[PROVIDED PASSAGE]:

□ □ □ □ □

Education Law

HB77 and the Near-Total Ban on Student Suspension

HB77 sharply limits when schools can suspend or expel students, shifting toward intervention and restorative practices instead.

Maryland House Bill 77 virtually eliminates suspension and expulsion for public school students in pre-kindergarten through second grade. Codified at Maryland Education Code § 7-305.1, the law replaces exclusionary discipline with mandatory intervention and support services for young children whose behavior would otherwise lead to removal. The only exceptions involve an imminent threat of serious physical harm or a federal firearms mandate, and even those carry strict limits.

Which Students Are Protected

The law covers every student enrolled in a public pre-kindergarten program, kindergarten, first grade, or second grade in Maryland.1Maryland General Assembly. Maryland Code Education 7-305.1 – Student Enrolled in Prekindergarten Program, Kindergarten, First Grade, or Second Grade That includes pre-K programs run by qualified vendors as well as those operated directly by school systems. Private and parochial schools fall outside the statute’s reach because it applies only to the public system.

The age cutoff matters because children in these grades are still developing the social and emotional skills that school discipline assumes they already have. Sending a six-year-old home for acting out doesn’t teach better behavior; it just breaks the routine that young kids depend on. The legislature drew the line at second grade to protect the years when classroom relationships and daily consistency have the biggest impact on long-term academic outcomes.

The Near-Total Ban on Suspension and Expulsion

Under § 7-305.1, a student in the covered grades “may not be suspended or expelled from school” except in two narrow circumstances.1Maryland General Assembly. Maryland Code Education 7-305.1 – Student Enrolled in Prekindergarten Program, Kindergarten, First Grade, or Second Grade That language is broad. It doesn’t distinguish between in-school and out-of-school suspension, and Maryland’s Department of Education has cautioned school systems against using workarounds like parking a child in the front office for extended periods, treating those as “unintended consequences” that undermine the statute’s purpose.2Maryland State Department of Education. Guidance for Prohibition of Suspension or Expulsion for Students in Grades Pre-K Through 2

The ban is not limited to minor misbehavior. Unless one of the two statutory exceptions applies, schools cannot remove a covered student regardless of what the child did. Extended suspensions and long-term removals are entirely off the table for these grades. Schools that previously relied on sending disruptive children home as a first response have had to fundamentally redesign how they handle behavior in the early grades.

□ □ □ □ □

[INFORMATION SHOWN]:
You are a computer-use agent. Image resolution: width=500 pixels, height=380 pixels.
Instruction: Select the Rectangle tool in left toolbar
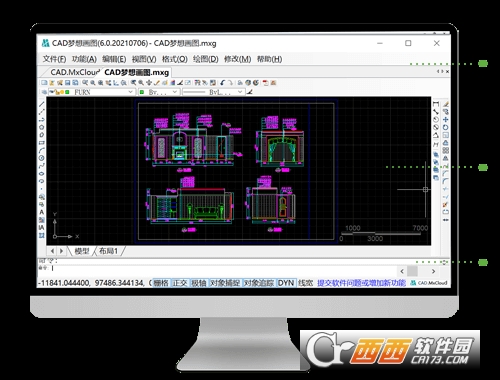point(42,143)
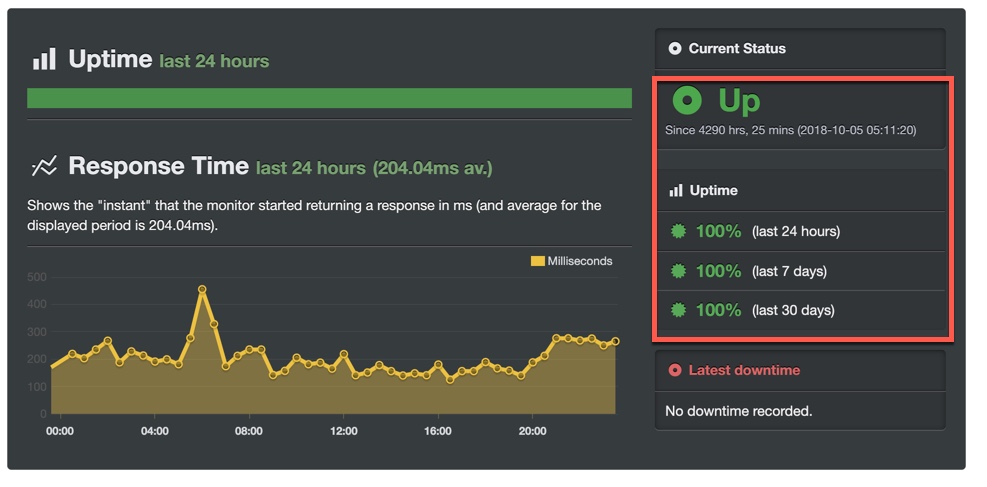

□ □ □ □ □

[EXERCISE OBJECTIVE]:
Please carry the HB77 article forward from its final sentence, writing the next part in the same style. The lines that come after the HB77 article have no role here.

[RESULT OF THIS TASK]:
When Removal Is Still Allowed

The statute carves out exactly two situations where a school may remove a pre-K through second-grade student. Each has its own conditions and limits.

Imminent Threat of Serious Harm

A school may suspend a covered student for up to five school days per incident if the administration, after consulting with a school psychologist or other mental health professional, determines that the child poses an imminent threat of serious harm to other students or staff that cannot be reduced or eliminated through less restrictive interventions.1Maryland General Assembly. Maryland Code Education 7-305.1 – Student Enrolled in Prekindergarten Program, Kindergarten, First Grade, or Second Grade Every word in that standard does real work. “Imminent” means the threat exists right now, not that the child has a history of problems. “Serious harm” sets a high bar; typical shoving or playground scuffles won’t qualify. And the requirement to consult with a mental health professional ensures that someone trained in child psychology weighs in before any removal happens.

The five-day cap is a hard ceiling per incident. Schools cannot stack incidents to extend a removal beyond that window. Once the suspension ends, the school must work toward reintegrating the child with appropriate support in place.

Federal Firearms Mandate

The second exception permits expulsion when required by federal law. In practice, this means the Gun-Free Schools Act, which directs states to require expulsion of at least one year for any student who brings a firearm to school or possesses one on school property.3Office of the Law Revision Counsel. 20 USC 7961 – Gun-Free Requirements Even here, the federal statute allows the chief administrator of a local school system to modify the one-year expulsion on a case-by-case basis in writing. Given the ages involved, any firearms expulsion of a pre-K or elementary student would be extraordinarily rare, but the federal mandate overrides state protections when it applies.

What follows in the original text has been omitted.